Question

For the following exercises, use a CAS to evaluate the given line integrals.$$\text { [T] Evaluate line integral } \int_{\gamma}\left(y^{2}-x y\right) d x, \text { where } \gamma \text { is curve } y=\ln x \text { from }(1,0) \text { toward }(e, 1) \text { . }$$

Answer

**step1 Understanding the Line Integral Concept and Curve**

A line integral is a mathematical tool used to sum values of a function along a specific curve. In this problem, we need to evaluate the integral of the expression $$(y^2 - xy)dx$$ along the curve defined by $$y = \ln x$$. The curve starts at the point $$(1,0)$$ and ends at $$(e,1)$$. To solve this, we must express the entire integral in terms of a single variable.

━━━━━━━━━━━━━━━━━━━━

- _TASK DETAILS_: Summarize the line integral problem above in two sentences.

- _DATASET EXTRACT_:

━━━━━━━━━━━━━━━━━━━━

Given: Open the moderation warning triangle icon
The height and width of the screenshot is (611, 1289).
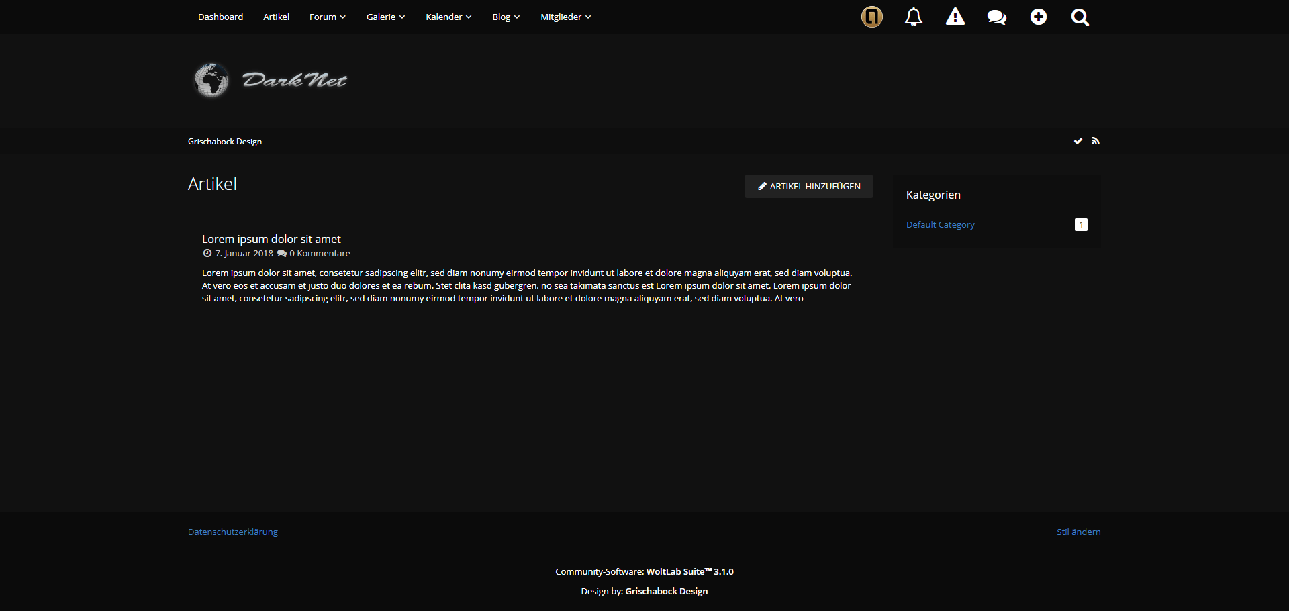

━━━━━━━━━━━━━━━━━━━━

- _CORRECT OUTPUT_: The exercise asks for a CAS to be used to evaluate the line integral of (y² − xy) dx along the curve y = ln x from (1, 0) to (e, 1). The first step of the answer explains that a line integral sums the values of a function along a curve and that the whole integral must be expressed in terms of a single variable.